Posted by on February 1 at 17:49 PM

Don’t like freedom of the press? Don’t like freedom of expression? Can’t stand a little blasphemy now and then? Then, well, gee—I hate to sound all xenophobic and shit, but, like, um, get the fuck out of the West then. Freedom of expression—including expression that this Pope, that Mullah, or the other Rabbi might find blasphemous—is part of the price of admission. It’s right up there with having to see women voting and driving themselves around in cars, homosexuals kissing each other, and places of worship where people are praying to some other brand of deity.

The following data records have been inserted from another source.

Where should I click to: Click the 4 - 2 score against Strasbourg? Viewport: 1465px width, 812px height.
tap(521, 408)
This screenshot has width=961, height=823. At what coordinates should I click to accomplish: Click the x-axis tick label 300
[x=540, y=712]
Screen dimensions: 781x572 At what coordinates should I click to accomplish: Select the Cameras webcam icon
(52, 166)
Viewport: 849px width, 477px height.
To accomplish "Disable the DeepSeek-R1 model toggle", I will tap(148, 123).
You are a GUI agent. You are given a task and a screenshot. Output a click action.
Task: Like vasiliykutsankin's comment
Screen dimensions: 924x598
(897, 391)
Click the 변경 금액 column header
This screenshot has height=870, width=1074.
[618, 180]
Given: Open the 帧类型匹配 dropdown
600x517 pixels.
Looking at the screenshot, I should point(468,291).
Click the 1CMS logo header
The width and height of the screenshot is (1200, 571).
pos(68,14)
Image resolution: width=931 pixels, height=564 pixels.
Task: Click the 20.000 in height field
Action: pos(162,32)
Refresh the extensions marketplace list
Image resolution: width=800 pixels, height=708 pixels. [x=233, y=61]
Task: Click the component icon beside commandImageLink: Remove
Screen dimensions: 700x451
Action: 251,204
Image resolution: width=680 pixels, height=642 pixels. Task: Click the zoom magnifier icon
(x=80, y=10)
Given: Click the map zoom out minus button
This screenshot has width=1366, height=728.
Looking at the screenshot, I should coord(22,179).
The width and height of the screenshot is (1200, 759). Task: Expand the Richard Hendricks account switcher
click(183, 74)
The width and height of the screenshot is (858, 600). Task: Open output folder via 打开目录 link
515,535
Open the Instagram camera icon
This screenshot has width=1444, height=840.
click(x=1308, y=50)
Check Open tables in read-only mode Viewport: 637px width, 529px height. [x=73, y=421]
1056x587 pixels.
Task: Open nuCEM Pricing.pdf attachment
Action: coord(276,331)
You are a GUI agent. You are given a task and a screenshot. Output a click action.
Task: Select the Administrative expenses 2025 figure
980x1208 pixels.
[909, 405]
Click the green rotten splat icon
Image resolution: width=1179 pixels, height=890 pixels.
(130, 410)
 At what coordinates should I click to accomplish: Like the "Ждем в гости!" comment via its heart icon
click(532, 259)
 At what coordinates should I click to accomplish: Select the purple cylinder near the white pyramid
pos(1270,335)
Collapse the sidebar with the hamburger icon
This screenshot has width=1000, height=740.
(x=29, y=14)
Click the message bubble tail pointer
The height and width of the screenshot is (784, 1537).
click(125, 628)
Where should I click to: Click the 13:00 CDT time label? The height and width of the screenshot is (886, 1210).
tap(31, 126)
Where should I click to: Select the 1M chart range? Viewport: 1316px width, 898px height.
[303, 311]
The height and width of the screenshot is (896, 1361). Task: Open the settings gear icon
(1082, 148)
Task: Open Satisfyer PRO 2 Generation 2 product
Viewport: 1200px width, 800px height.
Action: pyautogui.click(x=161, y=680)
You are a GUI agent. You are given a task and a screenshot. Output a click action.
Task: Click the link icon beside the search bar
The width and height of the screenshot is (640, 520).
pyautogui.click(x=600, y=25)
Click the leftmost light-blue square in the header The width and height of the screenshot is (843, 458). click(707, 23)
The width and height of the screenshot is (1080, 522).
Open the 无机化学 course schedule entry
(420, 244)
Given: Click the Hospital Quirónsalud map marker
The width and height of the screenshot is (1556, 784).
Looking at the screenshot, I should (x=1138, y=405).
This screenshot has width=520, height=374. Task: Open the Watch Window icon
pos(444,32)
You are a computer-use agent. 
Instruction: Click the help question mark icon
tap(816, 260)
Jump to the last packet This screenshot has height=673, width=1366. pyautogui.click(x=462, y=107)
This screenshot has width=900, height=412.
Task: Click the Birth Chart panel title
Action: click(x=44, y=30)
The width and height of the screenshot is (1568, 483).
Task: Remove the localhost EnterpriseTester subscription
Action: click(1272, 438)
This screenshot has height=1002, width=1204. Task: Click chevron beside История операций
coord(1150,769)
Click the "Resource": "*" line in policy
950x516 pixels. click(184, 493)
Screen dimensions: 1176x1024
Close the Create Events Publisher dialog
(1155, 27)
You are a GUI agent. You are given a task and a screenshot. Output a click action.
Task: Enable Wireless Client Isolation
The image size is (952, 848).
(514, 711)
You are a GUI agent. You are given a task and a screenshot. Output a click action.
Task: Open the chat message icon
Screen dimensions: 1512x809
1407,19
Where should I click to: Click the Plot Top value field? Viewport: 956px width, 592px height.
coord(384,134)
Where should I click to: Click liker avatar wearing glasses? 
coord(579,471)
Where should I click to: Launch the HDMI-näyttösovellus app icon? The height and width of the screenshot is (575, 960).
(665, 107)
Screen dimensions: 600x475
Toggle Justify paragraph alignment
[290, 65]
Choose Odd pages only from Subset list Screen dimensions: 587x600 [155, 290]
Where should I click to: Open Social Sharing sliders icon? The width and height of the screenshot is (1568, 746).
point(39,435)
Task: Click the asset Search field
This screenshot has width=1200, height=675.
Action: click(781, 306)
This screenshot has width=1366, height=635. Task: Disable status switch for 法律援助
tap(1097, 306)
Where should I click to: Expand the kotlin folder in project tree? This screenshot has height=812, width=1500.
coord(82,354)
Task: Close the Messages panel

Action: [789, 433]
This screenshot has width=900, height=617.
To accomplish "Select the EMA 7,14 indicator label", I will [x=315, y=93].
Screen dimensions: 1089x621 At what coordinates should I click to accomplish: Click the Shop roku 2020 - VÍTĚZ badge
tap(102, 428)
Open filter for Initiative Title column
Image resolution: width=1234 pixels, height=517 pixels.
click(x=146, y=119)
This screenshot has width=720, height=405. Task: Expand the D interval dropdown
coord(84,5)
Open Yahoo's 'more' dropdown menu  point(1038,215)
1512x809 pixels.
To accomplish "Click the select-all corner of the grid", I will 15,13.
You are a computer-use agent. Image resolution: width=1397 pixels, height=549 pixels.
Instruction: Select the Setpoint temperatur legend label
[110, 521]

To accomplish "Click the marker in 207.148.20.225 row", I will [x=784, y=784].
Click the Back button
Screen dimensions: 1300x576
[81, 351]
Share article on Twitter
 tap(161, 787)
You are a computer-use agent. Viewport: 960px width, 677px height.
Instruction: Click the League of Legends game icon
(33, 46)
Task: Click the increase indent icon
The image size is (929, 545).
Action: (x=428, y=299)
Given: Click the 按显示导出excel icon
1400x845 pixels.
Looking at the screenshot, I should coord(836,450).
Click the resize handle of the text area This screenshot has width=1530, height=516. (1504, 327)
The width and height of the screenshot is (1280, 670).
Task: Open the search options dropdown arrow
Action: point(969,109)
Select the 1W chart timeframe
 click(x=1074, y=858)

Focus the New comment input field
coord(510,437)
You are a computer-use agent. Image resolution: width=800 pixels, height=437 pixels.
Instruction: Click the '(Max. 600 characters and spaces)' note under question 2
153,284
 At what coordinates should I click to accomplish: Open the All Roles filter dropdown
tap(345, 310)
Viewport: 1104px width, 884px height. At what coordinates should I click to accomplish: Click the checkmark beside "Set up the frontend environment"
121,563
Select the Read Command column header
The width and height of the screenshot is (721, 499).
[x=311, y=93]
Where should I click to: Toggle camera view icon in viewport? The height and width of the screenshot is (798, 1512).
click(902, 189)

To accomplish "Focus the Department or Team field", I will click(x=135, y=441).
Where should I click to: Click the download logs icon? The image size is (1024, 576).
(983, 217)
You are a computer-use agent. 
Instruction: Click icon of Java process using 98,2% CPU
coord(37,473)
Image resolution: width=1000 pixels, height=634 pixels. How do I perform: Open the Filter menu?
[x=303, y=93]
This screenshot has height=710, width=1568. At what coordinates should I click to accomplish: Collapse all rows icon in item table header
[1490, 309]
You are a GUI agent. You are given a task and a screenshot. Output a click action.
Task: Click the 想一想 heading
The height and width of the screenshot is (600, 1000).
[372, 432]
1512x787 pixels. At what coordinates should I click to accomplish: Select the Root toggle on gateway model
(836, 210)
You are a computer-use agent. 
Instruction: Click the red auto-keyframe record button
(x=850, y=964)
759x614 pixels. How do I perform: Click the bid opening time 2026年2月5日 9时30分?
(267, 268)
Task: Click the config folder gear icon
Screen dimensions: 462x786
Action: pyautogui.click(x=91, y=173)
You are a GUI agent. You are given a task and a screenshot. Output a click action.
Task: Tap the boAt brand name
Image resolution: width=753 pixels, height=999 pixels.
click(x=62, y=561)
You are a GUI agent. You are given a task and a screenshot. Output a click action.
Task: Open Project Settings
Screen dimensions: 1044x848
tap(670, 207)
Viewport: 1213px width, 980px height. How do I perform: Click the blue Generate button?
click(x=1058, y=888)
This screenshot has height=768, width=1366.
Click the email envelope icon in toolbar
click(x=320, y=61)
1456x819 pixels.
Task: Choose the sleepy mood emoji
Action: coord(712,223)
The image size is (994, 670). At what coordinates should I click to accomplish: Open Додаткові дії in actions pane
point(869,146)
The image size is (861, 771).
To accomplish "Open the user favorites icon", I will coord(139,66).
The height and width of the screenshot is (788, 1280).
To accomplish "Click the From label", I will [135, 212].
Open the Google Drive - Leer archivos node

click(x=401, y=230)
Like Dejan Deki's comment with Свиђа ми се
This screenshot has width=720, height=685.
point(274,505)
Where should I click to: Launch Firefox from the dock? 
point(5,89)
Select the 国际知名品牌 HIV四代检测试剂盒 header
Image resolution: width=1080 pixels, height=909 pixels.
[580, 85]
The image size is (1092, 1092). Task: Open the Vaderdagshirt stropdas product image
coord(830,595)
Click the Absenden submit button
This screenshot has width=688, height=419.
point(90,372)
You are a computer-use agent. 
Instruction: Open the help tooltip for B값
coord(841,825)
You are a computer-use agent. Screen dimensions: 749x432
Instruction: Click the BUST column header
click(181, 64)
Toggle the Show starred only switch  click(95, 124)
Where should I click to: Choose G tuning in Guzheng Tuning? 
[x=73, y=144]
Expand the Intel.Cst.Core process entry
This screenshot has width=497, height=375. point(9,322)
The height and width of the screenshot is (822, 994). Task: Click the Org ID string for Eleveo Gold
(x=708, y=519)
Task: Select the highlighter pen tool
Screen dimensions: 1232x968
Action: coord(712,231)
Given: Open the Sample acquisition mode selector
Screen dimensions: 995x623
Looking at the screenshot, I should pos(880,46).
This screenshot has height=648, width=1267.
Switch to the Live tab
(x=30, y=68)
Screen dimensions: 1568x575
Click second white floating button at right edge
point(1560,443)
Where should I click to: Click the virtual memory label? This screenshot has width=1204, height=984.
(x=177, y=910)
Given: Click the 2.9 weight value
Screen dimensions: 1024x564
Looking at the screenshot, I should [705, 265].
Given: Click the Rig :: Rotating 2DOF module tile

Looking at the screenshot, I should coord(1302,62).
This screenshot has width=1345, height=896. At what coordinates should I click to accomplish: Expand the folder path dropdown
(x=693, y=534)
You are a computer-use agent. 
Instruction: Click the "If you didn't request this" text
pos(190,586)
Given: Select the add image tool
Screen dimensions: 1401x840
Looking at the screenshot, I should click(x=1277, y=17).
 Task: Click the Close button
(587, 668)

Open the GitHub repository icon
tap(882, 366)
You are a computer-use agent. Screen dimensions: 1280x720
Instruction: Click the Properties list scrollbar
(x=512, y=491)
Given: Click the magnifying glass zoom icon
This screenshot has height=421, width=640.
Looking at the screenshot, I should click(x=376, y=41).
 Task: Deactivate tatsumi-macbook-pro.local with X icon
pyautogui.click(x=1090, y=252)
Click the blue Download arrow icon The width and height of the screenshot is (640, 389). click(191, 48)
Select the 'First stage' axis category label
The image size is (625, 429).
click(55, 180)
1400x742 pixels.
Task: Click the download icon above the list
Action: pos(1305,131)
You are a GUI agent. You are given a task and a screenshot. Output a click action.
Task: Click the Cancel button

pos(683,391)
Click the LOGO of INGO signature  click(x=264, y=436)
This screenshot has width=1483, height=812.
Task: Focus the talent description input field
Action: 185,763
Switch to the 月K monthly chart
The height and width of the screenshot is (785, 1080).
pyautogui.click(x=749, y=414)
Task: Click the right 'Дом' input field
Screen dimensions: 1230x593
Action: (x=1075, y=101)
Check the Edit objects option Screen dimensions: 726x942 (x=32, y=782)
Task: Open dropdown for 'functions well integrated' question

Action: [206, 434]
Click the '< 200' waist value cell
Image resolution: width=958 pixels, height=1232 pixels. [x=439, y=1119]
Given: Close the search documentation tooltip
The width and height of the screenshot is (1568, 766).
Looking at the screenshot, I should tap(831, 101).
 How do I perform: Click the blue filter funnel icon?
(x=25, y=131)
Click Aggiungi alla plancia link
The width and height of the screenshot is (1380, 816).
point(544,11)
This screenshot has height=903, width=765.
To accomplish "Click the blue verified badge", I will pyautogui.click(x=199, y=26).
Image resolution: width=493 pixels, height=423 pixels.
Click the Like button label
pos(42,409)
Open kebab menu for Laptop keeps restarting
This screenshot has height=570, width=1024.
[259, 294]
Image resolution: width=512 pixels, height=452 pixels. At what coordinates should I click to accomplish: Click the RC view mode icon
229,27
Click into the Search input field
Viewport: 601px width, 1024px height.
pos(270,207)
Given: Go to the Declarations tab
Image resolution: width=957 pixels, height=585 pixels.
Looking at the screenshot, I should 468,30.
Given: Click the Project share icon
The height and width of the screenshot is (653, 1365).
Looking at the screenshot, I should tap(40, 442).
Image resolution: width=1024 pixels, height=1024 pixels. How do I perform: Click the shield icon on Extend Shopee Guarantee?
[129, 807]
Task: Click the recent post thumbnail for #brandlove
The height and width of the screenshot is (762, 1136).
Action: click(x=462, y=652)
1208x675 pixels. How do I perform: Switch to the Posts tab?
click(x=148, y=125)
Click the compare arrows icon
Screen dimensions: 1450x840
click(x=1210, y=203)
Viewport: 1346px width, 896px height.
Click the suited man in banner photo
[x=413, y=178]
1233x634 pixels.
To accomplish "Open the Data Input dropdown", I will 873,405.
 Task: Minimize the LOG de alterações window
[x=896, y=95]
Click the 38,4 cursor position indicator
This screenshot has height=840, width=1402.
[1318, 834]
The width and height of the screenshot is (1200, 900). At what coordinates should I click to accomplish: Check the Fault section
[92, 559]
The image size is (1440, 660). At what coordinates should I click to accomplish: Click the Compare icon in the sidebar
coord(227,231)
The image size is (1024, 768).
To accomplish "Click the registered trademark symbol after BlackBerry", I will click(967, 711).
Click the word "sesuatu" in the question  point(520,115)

In case you’re just tuning in, a newspaper in Denmark printed a full-page comic that made fun of Islam and the Mohammad. Individuals Muslims and Islamic states all over the world are—can you guess?—outraged. They’re boycotting Danish products, burning Danish flags in the streets, and—can you guess?—issuing death threats. The editors of other newspapers in Europe, rightly concerned for their hard-won freedom to publish whatever they wish, have been re-printing the comic in solidarity with the beleaguered Danish paper.

You can see the comic here. You can read the latest here. You can enjoy a little Stranger-style blasphemy here.

And, again, I hate to sound xenophobic, but I’d rather sound xenophobic than go all wobbly on freedom of expression, freedom of the press, and the freedom to offend.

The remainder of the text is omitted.